◆ Document ◆
William Street Common is a new restaurant in Philadelphia, and is getting publicity for, we are told, experimenting with a different and (maybe?) fairer compensation model. Owner Avram Hornik pays all of its employees, from the servers to the dishwashers, at least $15 an hour plus paid sick leave and health insurance benefits. There is a 20 percent service charge for drinks, and that goes into a common fund that makes that $15 an hour wage affordable. Money left over at the end of a pay period is divided up among employees based on a point system related to various factors.
Hornik came up with this structure, he says, to deal with the well-debated problems of tipping. “Some people just tip the same amount, but some people base it on how quickly the food was there, whether we were out of something, whether the server was there when they wanted them to be,” he says. “So much of that is out of the control of the individual server… So why would it be fair for the service employee to be responsible for the poor decisions of management?”

Entries from a dataset
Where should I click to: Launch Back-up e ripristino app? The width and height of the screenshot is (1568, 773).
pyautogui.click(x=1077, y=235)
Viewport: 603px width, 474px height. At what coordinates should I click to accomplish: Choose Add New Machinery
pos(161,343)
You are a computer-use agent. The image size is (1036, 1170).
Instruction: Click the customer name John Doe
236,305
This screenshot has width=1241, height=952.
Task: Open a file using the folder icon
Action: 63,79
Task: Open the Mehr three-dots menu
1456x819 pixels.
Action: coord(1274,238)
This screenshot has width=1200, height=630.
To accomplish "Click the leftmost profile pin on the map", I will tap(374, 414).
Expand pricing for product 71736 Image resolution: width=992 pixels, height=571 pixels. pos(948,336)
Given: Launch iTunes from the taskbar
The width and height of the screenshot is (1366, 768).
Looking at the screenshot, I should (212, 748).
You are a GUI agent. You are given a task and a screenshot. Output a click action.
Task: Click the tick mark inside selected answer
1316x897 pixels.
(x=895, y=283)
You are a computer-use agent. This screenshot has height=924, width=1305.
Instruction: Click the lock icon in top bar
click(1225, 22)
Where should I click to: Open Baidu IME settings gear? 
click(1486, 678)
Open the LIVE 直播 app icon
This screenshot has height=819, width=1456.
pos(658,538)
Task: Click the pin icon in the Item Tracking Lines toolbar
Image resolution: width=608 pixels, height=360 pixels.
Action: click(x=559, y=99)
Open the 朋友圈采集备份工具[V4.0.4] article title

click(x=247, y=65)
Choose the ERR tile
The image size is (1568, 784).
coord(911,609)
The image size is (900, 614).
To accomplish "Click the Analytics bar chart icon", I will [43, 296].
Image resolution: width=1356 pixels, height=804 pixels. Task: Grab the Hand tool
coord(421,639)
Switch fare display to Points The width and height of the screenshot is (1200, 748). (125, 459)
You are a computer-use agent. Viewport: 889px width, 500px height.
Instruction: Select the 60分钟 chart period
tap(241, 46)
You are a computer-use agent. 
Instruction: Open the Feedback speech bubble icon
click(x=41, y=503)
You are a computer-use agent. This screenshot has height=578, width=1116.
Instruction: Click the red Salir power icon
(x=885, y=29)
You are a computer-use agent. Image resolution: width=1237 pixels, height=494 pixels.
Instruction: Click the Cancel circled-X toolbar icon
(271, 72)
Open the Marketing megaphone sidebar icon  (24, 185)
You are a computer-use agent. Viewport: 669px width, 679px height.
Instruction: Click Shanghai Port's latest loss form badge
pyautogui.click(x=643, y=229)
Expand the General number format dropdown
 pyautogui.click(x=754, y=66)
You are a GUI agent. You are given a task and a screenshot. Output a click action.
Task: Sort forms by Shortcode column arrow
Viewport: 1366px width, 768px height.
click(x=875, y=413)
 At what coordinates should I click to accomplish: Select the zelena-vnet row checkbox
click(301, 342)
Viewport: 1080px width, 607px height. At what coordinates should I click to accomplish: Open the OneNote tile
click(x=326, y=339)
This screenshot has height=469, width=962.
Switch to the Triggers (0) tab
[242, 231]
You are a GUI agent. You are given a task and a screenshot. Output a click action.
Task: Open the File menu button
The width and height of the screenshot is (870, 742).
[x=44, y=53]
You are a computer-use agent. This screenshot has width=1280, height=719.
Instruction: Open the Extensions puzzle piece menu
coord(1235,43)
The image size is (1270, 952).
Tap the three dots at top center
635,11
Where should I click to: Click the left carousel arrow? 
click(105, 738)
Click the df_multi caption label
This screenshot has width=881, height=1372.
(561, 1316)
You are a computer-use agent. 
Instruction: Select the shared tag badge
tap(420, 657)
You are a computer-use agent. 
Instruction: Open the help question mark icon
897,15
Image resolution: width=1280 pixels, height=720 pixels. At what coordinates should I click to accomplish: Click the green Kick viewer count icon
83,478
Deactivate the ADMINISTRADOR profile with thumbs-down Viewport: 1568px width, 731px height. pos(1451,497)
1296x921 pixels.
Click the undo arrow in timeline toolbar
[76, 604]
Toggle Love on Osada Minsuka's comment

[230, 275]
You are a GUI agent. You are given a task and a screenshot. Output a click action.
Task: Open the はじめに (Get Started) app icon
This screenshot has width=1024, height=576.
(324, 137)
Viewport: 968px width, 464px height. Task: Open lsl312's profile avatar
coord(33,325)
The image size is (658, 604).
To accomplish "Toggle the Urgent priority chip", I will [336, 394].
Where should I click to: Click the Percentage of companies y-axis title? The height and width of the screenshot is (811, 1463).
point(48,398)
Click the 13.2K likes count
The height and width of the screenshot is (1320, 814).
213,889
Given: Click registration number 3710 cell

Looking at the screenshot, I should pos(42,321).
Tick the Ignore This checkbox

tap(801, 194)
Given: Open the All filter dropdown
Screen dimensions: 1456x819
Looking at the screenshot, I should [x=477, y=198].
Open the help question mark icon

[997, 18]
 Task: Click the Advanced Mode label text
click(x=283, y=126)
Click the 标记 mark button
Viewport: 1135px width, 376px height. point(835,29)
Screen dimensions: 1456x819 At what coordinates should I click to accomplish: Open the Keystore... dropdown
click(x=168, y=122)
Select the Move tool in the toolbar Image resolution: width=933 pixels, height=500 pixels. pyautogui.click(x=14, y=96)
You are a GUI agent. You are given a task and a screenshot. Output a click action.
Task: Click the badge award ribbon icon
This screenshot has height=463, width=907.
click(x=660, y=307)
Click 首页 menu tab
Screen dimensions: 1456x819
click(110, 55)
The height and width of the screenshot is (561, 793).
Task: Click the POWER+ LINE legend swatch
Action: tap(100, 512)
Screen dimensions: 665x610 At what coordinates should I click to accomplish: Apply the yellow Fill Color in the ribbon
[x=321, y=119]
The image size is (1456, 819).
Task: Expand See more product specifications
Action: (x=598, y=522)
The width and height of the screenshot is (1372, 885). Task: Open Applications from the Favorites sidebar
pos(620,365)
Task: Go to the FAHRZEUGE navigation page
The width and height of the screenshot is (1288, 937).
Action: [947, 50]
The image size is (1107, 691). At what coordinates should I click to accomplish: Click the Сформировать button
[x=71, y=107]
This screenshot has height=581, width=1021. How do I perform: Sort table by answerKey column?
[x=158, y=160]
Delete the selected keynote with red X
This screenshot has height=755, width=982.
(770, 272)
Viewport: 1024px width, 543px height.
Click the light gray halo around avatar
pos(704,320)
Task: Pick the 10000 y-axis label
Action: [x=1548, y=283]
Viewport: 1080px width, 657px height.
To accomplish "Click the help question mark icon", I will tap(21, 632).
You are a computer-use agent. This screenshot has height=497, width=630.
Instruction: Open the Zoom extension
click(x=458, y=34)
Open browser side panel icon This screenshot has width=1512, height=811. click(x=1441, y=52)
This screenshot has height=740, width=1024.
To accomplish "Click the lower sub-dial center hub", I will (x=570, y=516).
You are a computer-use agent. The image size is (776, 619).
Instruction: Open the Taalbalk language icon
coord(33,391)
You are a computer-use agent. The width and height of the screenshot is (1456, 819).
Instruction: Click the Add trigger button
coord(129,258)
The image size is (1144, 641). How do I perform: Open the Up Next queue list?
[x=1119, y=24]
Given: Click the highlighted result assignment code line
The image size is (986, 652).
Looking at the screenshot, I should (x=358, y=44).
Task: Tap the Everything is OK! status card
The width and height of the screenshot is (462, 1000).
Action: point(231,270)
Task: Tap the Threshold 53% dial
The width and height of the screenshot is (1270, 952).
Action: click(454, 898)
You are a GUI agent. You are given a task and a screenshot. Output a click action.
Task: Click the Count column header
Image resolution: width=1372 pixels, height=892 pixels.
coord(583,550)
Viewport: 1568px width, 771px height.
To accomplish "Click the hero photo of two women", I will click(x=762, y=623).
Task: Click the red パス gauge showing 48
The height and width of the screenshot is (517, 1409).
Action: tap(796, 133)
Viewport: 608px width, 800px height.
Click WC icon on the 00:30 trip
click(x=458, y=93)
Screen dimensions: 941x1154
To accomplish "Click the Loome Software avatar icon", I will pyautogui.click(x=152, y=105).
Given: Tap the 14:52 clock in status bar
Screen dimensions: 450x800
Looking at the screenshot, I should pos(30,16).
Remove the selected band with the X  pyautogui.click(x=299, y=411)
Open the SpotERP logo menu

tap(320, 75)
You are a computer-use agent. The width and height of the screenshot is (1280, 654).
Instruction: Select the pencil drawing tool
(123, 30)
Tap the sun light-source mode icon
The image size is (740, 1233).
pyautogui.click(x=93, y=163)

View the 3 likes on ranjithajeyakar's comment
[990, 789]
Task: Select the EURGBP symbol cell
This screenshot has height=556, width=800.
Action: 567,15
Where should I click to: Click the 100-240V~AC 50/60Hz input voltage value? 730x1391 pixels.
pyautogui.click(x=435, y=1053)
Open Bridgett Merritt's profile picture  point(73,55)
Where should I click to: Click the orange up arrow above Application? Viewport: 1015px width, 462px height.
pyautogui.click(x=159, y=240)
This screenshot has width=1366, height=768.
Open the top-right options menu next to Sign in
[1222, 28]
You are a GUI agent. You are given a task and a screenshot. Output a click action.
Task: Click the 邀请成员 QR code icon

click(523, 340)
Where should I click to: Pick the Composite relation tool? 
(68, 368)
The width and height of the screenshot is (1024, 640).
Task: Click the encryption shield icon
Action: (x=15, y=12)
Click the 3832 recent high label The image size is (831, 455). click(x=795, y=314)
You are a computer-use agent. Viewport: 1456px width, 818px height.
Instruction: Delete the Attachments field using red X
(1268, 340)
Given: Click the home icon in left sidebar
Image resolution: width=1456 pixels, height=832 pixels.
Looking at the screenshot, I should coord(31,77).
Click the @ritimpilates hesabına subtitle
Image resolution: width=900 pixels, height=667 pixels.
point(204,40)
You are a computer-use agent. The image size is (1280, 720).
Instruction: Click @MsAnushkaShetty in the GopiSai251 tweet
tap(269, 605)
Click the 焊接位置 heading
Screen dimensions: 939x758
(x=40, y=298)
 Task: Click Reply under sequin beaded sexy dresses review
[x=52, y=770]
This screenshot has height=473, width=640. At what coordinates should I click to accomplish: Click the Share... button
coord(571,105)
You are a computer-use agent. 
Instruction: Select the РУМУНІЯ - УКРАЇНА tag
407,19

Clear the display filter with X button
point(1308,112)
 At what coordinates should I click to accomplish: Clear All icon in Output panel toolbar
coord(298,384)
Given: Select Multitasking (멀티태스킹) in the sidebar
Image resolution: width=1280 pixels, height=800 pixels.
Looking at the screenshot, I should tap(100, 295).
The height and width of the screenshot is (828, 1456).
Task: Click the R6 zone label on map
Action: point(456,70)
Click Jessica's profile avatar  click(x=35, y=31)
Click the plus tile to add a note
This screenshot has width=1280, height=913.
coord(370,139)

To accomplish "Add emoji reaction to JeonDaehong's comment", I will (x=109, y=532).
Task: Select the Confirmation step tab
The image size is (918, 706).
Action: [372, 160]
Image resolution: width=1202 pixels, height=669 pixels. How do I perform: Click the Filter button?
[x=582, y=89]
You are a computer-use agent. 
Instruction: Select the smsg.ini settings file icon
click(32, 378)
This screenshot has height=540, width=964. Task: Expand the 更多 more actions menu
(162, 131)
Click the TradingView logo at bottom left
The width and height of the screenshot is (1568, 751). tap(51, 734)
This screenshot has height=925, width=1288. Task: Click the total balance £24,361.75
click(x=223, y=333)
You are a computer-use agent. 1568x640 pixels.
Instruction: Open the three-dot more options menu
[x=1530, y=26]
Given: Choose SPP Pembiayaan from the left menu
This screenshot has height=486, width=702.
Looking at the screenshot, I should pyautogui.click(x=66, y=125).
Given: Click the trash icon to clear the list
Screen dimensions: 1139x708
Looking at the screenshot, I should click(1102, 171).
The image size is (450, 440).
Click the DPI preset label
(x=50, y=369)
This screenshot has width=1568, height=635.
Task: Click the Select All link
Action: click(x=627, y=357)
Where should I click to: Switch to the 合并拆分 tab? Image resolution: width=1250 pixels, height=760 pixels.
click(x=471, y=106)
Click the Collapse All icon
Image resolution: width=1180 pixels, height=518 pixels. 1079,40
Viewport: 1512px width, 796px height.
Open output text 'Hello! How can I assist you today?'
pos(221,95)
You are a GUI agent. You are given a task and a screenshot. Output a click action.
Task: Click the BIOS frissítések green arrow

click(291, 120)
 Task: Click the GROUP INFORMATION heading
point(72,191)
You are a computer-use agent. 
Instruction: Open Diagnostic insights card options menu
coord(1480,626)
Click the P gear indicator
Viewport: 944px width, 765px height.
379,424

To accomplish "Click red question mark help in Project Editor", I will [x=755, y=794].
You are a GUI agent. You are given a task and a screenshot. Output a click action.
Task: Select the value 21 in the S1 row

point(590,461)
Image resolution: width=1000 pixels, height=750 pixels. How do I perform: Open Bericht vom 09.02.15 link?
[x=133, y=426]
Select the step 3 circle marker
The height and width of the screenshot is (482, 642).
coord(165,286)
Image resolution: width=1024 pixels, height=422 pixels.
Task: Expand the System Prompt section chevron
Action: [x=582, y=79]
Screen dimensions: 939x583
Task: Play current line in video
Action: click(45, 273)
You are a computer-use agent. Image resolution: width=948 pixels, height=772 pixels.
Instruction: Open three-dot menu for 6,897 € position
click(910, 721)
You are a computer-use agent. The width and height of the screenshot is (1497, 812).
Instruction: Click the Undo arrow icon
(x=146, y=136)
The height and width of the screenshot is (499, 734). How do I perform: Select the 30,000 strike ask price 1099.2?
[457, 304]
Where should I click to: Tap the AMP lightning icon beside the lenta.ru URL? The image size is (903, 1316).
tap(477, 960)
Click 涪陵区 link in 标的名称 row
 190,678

◆ Exercise A ◆
Reproduce the entries from their first line up to and including the line with "pos(161,343)".
◆ Exercise B ◆
Resume the text about the restaurant's compensation model from the point where it stops.
The entries have no connection to the text about the restaurant's pay model.

◆ Final answer A ◆
Where should I click to: Launch Back-up e ripristino app? The width and height of the screenshot is (1568, 773).
pyautogui.click(x=1077, y=235)
Viewport: 603px width, 474px height. At what coordinates should I click to accomplish: Choose Add New Machinery
pos(161,343)

◆ Final answer B ◆
Hornik argues that his model “essentially creates a guaranteed floor. But we’re also capping the ceiling,” he points out, because the tipping gets shared equally with all employees. “We didn’t think it was fair [that] in some places you have dishwashers earning 10 dollars an hour and the bartender earning 30 dollars an hour.” He also is convinced that the customers will benefit. “That atmosphere among the employees, a sense of community and empowerment and happiness with the job, is going to translate into a better environment for customers,” he said. “By having happy staff customers are going to be happier too.”
Is this system really fairer than the current one? Progressives are cheering it, because it represents a “living wage,” or at least something close to it. OK, but it would be nice not to feel hyped: ThinkProgress, for example, had headlines that the William Street Common “got rid of tipping” and writes “tips aren’t mandatory.”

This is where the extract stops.